Impacts of clustering on interacting epidemics

Since community structures in real networks play a major role for the epidemic spread, we therefore explore two interacting diseases spreading in networks with community structures. As a network model with community structures, we propose a random clique network model composed of different orders of cliques. We further assume that each disease spreads only through one type of cliques; this assumption corresponds to the issue that two diseases spread inside communities and outside them. Considering the relationship between the susceptible–infected–recovered (SIR) model and the bond percolation theory, we apply this theory to clique random networks under the assumption that the occupation probability is clique-type dependent, which is consistent with the observation that infection rates inside a community and outside it are different, and obtain a number of statistical properties for this model.

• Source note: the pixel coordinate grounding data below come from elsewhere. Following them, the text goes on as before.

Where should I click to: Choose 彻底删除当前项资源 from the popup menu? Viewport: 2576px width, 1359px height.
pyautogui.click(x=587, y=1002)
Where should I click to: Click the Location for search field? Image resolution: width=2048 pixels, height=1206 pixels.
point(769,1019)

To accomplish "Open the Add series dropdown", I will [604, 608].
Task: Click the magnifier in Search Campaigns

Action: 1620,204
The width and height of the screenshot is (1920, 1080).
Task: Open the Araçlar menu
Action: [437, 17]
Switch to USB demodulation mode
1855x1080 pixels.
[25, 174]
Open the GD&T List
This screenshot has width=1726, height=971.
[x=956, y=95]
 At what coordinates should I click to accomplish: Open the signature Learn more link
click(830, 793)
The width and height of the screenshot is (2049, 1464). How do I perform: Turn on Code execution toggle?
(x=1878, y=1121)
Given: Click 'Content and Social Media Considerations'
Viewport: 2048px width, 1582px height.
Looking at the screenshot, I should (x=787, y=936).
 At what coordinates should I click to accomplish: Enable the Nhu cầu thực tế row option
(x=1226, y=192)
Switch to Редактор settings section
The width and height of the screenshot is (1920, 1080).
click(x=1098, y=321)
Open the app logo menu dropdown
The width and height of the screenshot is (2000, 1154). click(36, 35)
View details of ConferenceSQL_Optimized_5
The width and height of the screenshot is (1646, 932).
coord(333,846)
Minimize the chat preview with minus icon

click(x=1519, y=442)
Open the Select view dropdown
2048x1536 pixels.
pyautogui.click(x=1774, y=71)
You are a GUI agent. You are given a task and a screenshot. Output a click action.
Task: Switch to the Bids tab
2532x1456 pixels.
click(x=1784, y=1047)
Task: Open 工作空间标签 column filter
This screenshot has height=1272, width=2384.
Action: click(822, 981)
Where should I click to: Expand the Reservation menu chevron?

Two interacting diseases that compete the same hosts are also investigated, which leads to a natural generalization of analyzing an arbitrary number of infectious diseases. For two-disease dynamics, the clustering effect is hypersensitive to the cohesiveness and concentration of cliques; this illustrates the impacts of clustering and the composition of subgraphs in networks on epidemic behavior. The analysis of coexistence/bistability regions provides significant insight into the relationship between the network structure and the potential epidemic prevalence.

► The problem that community structures' effect on the spread of two interacting diseases is very challengeable. ► We extend the basic clique random network model to be a general one. ► With the bond percolation theory we find that clustering is hypersensitive to the order and concentration of cliques. ► By defining the clique centrality, we would understand how network structures affect the existence region for each disease.